Lo que parecía una retórica de campaña se transformó este sábado en una realidad económica que sacude al comercio transatlántico. El presidente de Estados Unidos, Donald Trump, anunció oficialmente la imposición de un arancel del 10% a ocho países europeos a partir del próximo 1 de febrero de 2026. La medida, comunicada a través de su red social Truth Social, incluye una cláusula insólita: los impuestos se mantendrán -e incluso aumentarán- hasta que se alcance un acuerdo para la "compra completa y total de Groenlandia".
La lista de naciones afectadas incluye a Dinamarca, Noruega, Suecia, Francia, Alemania, el Reino Unido, los Países Bajos y Finlandia. Según el comunicado, si no hay avances en la negociación territorial, la alícuota se disparará al 25% el 1 de junio de 2026. Trump justificó la agresiva maniobra alegando que Estados Unidos ha "subsidiado" a Europa durante décadas y que ahora es momento de que Dinamarca "devuelva el favor".
"Seguridad nacional" y el factor China
El argumento central de la Casa Blanca gira en torno a la geopolítica del Ártico. Trump aseguró que "la paz mundial está en juego" y advirtió que potencias como China y Rusia tienen pretensiones sobre Groenlandia. Para el mandatario, la anexión es vital para la eficiencia del sistema de defensa "Golden Dome" y la protección de América del Norte.

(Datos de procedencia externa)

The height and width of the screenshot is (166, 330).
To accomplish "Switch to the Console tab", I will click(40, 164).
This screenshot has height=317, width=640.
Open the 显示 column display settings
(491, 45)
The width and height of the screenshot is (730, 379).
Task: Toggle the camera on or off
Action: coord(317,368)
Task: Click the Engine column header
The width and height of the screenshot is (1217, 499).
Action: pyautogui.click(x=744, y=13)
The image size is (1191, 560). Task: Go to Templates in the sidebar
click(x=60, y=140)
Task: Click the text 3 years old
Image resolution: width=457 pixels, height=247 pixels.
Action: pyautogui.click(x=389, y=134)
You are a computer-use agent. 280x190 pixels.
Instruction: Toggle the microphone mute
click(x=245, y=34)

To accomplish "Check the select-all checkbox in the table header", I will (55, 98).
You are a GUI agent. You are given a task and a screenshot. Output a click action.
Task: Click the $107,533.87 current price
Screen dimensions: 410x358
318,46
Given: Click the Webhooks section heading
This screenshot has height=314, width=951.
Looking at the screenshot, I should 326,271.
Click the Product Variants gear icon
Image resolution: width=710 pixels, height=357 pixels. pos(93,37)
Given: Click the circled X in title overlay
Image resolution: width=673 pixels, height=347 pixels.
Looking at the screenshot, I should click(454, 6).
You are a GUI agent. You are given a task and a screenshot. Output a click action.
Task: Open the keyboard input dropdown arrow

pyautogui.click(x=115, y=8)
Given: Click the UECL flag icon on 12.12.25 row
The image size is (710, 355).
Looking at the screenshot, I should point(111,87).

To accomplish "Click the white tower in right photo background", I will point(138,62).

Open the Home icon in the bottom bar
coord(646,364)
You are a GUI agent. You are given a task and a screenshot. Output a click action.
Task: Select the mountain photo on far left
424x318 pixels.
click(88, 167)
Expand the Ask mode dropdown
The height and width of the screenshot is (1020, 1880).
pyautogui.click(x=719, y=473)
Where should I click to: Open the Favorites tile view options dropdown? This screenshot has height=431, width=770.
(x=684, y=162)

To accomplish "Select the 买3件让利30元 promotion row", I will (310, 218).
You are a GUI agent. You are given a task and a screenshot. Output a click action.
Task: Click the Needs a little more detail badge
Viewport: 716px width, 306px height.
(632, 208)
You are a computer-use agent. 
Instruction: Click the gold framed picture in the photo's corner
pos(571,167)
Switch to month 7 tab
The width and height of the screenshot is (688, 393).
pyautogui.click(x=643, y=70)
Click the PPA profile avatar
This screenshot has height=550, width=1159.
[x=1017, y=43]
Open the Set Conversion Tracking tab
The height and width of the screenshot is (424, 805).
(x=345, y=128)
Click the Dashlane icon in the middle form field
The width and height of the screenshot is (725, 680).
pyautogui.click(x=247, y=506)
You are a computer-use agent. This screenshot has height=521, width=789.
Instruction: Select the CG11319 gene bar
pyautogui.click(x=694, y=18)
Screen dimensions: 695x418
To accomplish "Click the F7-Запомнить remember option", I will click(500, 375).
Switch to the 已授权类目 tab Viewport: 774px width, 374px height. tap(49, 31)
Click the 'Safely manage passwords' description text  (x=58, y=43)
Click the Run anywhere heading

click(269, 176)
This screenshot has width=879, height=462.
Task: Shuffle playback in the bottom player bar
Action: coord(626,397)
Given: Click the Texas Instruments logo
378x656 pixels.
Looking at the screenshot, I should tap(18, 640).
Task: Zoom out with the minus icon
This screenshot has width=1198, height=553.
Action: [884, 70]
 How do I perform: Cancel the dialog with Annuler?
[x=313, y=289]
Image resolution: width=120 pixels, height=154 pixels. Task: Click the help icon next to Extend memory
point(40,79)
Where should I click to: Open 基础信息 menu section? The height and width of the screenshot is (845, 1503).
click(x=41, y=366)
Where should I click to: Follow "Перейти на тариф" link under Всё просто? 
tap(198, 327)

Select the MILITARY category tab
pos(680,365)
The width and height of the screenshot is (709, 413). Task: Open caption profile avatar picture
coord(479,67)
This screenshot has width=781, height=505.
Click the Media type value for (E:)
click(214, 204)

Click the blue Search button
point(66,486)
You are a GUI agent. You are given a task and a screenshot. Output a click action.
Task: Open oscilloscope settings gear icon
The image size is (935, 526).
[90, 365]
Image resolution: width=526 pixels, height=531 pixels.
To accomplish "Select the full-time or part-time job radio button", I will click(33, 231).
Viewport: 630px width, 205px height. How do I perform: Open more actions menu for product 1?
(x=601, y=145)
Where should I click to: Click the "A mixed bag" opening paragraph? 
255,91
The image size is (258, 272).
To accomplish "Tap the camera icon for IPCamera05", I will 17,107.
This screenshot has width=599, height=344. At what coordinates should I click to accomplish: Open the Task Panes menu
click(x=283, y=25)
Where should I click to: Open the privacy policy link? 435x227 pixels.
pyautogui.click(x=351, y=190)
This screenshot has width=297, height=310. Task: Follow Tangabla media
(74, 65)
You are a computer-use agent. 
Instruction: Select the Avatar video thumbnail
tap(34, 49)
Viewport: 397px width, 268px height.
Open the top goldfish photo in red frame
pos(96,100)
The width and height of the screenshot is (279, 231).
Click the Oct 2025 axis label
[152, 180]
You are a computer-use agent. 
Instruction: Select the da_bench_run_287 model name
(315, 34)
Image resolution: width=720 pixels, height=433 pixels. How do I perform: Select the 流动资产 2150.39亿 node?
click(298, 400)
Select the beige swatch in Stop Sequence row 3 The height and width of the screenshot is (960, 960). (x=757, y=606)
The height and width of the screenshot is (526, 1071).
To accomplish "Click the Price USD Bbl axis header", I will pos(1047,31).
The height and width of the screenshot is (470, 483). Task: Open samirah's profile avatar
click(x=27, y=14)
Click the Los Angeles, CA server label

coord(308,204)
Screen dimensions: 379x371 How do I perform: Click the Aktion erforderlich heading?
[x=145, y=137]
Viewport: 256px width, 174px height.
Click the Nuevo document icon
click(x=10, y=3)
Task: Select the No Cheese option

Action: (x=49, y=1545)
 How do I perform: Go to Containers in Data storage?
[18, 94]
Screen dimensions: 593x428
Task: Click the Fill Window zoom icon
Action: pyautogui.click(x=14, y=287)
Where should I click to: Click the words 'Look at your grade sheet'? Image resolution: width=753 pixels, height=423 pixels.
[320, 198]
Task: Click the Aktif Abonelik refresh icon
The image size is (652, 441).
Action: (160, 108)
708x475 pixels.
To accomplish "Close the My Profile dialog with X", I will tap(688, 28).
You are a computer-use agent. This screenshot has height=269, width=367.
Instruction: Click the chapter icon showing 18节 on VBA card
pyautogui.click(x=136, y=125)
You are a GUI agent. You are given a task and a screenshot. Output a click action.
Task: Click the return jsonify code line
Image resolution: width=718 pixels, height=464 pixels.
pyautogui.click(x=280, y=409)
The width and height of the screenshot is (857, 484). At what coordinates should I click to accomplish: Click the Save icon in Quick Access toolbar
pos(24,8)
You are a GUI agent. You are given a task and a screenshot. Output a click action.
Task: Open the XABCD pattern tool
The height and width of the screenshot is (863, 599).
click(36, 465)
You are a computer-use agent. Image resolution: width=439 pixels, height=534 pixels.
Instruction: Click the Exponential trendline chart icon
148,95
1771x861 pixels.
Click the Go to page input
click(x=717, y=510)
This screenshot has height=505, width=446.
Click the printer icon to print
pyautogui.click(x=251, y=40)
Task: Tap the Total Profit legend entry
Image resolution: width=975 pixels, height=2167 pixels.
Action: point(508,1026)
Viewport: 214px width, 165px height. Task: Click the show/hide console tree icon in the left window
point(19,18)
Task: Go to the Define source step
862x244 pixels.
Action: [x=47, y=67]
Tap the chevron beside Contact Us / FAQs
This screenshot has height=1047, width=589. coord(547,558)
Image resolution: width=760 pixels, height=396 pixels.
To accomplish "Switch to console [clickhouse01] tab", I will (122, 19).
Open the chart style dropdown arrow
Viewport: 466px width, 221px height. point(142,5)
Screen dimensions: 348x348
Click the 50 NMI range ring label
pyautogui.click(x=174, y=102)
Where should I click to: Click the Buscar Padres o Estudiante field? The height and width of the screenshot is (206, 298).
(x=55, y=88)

La decisión llega tras un ejercicio militar conjunto de países europeos en la zona, denominado "Arctic Endurance", que el presidente calificó como una situación "muy peligrosa". Mientras los analistas advierten sobre el desorden en las cadenas de suministro, Trump dejó la puerta abierta a una negociación, siempre y cuando el territorio danés pase a manos estadounidenses.